Biological treatment with fungi of olive mill wastewater pre-treated by photocatalytic oxidation with nanomaterials

Abstract

Olive mill wastewater (OMW) still is a major environmental problem due to its high chemical oxygen demand (COD) and total phenolic content (TPC), contributing for the high toxicity and recalcitrant nature. Several attempts have been made for developing more efficient treatment processes, but no chemical or biological approaches were found to be totally effective, especially in terms of toxicity reduction. In this context, the main purpose of this study was to investigate the treatability of OMW by the combination of photocatalytic oxidation, using two nanomaterials as catalysts (TiO2 and Fe2O3), with biological degradation by fungi (Pleurotus sajor caju and Phanerochaete chrysosporium). Photocatalytic oxidation was carried out using different systems, nano-TiO2/UV, nano-Fe2O3/UV, nano-TiO2/H2O2/UV and nano-Fe2O3/H2O2/UV. The effectiveness of the treatment was assessed through color (465 nm), aromatics (270 nm), COD and TPC reductions, as well as by the decrease in toxicity using the bacterium Vibrio fischeri.

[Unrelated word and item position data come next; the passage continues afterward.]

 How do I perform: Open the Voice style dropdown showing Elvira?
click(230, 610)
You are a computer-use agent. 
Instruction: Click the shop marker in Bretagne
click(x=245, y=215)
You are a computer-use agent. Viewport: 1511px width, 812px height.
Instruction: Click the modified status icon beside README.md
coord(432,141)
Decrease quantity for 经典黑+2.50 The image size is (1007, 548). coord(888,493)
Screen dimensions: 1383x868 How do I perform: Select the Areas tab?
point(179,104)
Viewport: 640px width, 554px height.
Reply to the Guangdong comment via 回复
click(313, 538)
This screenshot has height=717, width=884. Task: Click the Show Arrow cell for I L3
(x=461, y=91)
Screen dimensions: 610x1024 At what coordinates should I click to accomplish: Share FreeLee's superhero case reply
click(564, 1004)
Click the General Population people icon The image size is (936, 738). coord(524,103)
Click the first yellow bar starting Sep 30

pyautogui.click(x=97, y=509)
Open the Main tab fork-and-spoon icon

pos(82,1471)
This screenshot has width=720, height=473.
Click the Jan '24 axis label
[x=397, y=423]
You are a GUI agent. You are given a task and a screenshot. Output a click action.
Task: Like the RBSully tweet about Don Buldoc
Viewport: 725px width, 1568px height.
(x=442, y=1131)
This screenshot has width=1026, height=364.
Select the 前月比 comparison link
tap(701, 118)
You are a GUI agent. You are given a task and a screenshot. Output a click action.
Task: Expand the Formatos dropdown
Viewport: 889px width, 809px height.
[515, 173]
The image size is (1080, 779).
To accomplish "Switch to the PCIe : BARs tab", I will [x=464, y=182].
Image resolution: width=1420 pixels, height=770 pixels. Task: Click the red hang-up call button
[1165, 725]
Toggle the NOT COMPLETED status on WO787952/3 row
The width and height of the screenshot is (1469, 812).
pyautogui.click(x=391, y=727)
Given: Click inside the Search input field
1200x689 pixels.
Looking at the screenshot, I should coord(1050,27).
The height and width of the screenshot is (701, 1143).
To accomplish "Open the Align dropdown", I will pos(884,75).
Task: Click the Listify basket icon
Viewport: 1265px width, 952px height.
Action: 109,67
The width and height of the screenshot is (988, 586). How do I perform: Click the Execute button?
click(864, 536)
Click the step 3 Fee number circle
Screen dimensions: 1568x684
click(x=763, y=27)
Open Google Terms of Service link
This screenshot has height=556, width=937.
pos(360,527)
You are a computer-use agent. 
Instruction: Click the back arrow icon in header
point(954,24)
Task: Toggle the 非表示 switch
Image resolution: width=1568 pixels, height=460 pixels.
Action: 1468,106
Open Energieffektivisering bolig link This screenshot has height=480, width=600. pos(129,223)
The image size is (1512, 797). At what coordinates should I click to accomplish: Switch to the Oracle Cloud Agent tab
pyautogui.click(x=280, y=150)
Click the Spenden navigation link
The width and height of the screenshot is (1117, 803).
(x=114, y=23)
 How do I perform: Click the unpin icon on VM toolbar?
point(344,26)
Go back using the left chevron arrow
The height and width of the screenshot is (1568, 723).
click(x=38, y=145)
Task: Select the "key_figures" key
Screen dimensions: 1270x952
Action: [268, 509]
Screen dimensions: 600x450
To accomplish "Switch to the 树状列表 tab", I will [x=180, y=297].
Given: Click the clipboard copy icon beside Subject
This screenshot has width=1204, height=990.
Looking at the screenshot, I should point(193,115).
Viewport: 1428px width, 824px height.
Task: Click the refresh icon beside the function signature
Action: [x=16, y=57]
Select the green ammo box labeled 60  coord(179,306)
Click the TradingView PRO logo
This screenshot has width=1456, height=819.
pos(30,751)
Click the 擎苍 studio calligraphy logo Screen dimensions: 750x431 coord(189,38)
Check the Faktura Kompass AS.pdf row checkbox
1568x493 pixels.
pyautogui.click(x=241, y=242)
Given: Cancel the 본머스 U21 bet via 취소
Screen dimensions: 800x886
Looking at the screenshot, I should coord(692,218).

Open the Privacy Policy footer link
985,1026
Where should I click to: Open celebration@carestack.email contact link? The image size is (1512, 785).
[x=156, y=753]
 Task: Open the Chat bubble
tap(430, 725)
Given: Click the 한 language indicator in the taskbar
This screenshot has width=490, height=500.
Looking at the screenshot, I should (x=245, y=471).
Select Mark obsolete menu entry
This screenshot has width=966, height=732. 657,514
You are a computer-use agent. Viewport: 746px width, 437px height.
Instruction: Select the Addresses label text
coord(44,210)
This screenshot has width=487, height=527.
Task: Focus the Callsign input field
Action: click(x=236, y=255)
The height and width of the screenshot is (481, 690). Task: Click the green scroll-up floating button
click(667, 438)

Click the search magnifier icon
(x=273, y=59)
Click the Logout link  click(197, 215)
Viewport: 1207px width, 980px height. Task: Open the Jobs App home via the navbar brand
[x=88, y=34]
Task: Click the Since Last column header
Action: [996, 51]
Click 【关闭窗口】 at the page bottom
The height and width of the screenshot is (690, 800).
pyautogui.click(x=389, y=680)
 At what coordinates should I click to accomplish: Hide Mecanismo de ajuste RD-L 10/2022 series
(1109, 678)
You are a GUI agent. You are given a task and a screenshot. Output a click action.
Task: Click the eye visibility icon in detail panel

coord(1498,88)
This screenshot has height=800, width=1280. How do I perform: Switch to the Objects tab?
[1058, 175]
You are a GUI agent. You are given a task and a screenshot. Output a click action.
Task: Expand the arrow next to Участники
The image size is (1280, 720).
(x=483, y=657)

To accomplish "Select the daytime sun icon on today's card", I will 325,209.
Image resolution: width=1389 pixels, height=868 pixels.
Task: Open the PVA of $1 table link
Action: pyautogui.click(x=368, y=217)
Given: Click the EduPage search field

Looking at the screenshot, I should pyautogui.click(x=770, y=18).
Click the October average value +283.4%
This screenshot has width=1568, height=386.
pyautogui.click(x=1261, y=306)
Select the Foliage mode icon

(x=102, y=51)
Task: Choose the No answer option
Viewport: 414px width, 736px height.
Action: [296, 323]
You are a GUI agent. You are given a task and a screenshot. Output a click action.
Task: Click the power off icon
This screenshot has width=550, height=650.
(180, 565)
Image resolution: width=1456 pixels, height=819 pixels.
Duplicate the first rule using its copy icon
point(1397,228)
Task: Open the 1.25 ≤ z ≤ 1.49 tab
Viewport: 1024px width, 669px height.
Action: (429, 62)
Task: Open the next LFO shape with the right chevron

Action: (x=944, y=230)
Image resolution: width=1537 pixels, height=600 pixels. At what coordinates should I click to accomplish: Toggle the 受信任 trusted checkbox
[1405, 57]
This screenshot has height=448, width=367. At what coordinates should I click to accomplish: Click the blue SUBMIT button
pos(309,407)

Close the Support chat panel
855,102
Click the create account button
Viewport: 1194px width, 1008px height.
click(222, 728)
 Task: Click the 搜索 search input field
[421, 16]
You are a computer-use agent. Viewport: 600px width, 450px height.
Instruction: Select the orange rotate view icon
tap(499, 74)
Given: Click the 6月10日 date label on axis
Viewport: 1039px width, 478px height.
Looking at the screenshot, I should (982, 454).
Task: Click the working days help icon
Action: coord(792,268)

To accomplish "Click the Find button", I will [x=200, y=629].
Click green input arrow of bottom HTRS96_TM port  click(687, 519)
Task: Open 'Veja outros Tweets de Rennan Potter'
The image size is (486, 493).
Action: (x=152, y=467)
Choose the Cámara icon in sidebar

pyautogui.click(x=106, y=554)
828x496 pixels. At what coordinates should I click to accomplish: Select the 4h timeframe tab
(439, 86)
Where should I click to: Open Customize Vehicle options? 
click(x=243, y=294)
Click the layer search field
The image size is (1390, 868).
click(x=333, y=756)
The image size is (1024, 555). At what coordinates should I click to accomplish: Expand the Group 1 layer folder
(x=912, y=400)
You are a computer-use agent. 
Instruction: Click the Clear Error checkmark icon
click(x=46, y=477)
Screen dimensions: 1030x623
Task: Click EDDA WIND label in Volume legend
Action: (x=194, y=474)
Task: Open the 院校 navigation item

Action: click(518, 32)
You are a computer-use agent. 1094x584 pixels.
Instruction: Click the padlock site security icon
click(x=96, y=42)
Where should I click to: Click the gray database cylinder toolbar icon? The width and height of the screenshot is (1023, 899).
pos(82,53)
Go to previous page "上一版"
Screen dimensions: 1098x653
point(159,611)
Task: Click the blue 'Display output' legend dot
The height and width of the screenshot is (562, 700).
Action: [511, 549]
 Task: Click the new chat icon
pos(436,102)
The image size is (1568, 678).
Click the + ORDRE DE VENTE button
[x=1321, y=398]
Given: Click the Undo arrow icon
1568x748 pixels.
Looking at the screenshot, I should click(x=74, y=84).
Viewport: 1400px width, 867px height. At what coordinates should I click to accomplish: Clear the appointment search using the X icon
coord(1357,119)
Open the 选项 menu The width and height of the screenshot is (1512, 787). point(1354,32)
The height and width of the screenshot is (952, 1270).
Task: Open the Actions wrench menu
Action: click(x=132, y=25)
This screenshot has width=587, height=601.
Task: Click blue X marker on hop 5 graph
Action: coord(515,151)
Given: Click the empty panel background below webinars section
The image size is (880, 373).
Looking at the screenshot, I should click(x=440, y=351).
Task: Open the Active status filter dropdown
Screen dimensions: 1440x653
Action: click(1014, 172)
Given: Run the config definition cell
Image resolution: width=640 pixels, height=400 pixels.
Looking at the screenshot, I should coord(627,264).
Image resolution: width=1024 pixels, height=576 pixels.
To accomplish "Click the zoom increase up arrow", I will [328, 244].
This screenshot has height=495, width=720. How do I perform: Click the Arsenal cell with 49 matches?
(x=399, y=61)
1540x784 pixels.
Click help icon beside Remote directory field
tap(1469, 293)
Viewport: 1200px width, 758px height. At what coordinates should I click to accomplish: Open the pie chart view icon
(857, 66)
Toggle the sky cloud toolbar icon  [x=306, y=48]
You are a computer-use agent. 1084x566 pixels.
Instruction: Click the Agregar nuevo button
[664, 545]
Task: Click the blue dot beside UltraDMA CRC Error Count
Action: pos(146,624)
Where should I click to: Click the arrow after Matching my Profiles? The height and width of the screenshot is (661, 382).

The chemical treatment with the system nano-TiO2/H2O2/UV promoted 43%, 14%, 38% and 31% reductions in color, aromatics content, COD and TPC, respectively. However no toxicity reduction was observed. The combination with a biological treatment increased the reduction of COD and TPC as well as a reduction in toxicity. The treatment with P. chrysosporium promoted the highest reduction in toxicity, but P. sajor caju was responsible for the best reduction in COD and TPC. However, the biological treatment was more effective when no hydrogen peroxide was used in the pre-treatment.